Data for analysis: Begin

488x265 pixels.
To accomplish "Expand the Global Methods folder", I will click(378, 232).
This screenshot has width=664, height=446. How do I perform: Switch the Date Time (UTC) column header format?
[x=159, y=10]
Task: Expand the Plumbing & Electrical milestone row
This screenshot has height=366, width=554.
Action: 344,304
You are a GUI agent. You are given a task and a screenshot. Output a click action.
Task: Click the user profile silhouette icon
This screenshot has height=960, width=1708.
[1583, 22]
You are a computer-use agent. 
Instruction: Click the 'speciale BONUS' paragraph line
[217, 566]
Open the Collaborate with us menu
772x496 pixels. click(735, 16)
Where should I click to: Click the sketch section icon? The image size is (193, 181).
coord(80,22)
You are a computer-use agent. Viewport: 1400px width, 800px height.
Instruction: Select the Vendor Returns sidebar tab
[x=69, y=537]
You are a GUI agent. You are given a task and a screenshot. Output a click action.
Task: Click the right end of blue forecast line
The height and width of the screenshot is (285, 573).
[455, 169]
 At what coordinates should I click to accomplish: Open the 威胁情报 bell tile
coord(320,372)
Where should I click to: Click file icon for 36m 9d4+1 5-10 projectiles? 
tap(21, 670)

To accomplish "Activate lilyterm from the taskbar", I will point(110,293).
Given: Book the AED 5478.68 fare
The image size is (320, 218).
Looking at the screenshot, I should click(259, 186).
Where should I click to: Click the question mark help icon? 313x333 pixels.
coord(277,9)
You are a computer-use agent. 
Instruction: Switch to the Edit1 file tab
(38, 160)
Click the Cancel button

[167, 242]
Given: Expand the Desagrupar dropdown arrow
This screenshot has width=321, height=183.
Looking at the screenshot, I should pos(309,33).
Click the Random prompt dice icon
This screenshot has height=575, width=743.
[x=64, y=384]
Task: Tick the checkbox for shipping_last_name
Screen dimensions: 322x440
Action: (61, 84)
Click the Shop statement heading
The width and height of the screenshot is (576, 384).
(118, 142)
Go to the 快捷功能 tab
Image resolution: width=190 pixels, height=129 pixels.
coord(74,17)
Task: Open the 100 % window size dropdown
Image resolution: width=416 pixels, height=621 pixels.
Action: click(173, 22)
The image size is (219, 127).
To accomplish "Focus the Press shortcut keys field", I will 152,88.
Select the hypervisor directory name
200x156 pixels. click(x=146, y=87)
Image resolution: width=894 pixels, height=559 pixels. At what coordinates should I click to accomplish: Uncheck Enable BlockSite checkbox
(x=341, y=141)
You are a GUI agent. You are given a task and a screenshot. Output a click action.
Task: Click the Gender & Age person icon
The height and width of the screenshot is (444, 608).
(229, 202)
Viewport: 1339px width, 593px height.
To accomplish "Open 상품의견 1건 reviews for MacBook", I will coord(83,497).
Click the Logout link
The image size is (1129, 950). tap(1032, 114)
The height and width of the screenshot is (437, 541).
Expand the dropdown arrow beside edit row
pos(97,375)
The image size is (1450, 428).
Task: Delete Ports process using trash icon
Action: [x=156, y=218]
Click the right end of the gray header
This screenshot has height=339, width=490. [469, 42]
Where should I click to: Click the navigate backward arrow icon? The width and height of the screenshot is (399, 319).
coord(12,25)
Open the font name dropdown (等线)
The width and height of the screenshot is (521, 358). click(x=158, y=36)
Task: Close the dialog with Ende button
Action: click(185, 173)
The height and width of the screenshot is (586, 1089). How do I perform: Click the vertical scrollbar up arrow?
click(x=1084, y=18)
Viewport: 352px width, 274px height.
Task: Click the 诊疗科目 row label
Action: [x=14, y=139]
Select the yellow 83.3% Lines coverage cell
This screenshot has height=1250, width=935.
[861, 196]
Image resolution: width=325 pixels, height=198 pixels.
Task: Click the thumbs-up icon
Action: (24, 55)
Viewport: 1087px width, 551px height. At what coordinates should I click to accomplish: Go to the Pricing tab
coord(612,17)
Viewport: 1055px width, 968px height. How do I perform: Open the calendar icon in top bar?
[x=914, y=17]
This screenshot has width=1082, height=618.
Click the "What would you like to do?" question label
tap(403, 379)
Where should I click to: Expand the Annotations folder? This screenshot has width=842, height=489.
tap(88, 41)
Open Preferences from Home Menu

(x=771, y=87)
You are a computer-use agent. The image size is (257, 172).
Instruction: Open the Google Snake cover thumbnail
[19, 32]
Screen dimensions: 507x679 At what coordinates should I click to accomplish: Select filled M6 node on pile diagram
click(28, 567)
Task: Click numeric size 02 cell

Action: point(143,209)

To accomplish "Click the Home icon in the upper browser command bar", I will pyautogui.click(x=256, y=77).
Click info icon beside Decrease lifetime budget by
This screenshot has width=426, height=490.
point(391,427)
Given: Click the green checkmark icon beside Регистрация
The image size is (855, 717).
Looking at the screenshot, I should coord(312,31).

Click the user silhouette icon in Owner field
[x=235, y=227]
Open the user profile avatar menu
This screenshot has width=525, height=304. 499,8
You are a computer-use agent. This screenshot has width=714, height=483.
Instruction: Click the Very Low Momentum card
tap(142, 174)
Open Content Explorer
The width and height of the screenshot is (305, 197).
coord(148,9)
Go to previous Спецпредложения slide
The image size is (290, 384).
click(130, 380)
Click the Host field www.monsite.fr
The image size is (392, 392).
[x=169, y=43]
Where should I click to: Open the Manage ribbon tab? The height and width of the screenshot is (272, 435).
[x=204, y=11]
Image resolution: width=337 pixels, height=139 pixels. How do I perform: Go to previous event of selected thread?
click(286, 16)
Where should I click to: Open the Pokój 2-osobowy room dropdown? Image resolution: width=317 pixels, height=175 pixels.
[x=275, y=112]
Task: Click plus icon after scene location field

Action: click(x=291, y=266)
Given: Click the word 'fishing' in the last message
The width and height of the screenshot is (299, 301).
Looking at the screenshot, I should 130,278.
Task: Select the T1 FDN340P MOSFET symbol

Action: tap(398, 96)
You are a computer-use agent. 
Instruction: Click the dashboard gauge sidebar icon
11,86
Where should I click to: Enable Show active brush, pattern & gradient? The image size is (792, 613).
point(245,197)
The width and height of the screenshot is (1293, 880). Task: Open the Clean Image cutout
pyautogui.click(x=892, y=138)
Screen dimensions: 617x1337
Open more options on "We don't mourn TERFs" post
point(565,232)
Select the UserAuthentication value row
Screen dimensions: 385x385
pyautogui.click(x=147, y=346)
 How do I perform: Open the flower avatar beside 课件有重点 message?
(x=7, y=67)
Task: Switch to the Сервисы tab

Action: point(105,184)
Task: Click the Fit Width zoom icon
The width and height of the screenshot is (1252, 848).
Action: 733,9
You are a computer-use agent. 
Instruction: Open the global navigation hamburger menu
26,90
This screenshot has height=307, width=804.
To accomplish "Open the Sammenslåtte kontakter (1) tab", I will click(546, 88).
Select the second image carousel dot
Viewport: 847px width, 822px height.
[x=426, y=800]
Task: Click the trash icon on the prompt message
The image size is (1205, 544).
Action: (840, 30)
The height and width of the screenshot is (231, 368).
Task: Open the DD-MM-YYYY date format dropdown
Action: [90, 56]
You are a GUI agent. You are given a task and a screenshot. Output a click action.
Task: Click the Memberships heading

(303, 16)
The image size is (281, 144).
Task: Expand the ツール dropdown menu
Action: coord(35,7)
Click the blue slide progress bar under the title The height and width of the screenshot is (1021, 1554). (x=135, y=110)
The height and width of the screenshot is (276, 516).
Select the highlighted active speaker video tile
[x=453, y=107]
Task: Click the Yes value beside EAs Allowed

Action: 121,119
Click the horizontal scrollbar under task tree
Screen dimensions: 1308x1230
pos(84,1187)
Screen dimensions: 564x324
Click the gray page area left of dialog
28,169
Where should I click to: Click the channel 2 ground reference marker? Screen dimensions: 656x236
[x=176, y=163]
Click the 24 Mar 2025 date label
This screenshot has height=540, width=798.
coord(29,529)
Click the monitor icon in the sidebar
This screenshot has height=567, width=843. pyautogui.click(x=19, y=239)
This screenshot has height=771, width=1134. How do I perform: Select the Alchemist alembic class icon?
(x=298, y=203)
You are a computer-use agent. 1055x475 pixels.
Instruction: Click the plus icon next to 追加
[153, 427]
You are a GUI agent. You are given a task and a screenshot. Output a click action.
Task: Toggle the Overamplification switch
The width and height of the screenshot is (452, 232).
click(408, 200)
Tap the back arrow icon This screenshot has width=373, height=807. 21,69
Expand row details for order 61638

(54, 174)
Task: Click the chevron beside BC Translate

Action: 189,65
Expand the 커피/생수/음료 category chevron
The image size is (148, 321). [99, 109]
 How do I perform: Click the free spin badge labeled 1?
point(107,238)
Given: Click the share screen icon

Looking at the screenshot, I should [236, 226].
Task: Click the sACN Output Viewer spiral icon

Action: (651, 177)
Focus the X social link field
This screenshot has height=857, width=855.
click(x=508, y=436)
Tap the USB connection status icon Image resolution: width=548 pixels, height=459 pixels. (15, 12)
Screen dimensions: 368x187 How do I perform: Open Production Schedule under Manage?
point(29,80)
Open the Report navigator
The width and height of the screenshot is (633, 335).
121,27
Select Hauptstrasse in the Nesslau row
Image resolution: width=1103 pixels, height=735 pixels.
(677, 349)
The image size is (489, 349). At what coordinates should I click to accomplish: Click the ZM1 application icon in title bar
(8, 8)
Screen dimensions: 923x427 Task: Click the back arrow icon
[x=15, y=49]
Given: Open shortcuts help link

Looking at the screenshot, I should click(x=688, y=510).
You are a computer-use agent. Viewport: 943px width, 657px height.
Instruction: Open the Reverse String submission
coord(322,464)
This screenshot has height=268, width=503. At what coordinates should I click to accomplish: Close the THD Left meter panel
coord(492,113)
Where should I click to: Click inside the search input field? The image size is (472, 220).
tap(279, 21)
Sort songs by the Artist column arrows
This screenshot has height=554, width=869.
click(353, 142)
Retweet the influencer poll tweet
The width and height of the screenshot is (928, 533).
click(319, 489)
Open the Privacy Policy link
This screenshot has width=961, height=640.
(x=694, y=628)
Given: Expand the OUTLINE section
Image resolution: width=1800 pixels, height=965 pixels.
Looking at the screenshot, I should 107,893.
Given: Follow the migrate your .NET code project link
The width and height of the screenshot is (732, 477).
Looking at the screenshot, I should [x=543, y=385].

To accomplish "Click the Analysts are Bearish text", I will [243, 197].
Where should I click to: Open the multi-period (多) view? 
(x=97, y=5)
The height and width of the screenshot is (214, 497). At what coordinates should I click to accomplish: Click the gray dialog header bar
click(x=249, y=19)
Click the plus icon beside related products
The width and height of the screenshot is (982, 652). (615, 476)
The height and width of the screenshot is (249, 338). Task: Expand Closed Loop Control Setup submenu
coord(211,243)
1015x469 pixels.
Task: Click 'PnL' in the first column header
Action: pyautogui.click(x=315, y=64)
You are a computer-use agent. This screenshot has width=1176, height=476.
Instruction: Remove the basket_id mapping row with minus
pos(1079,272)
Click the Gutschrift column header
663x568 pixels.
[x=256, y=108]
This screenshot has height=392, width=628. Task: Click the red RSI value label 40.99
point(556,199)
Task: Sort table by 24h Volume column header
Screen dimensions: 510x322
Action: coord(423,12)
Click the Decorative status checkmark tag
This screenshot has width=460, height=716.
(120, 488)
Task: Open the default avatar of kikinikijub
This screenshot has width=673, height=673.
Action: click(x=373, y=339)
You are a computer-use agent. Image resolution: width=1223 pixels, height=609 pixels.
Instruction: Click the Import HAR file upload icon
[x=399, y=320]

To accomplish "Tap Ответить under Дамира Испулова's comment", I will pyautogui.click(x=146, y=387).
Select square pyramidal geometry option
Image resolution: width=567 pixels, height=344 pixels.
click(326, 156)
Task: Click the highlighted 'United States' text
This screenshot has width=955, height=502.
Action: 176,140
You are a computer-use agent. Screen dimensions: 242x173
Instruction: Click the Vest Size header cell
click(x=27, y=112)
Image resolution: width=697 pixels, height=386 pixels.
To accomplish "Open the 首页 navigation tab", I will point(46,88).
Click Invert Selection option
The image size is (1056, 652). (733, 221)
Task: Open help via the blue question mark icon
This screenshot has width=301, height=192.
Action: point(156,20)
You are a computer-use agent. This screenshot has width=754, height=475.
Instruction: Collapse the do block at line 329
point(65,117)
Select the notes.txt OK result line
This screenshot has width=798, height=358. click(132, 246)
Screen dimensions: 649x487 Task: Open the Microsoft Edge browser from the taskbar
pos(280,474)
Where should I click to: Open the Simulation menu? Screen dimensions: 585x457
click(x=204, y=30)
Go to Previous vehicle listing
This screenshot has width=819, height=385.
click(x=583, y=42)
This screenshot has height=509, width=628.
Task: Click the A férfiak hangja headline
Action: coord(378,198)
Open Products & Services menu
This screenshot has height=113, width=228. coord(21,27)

Data for analysis: End

Exercise:
Scan the data above for the word "Focus", then copy every line that holds it.

Response:
To accomplish "Focus the Press shortcut keys field", I will 152,88.
Focus the X social link field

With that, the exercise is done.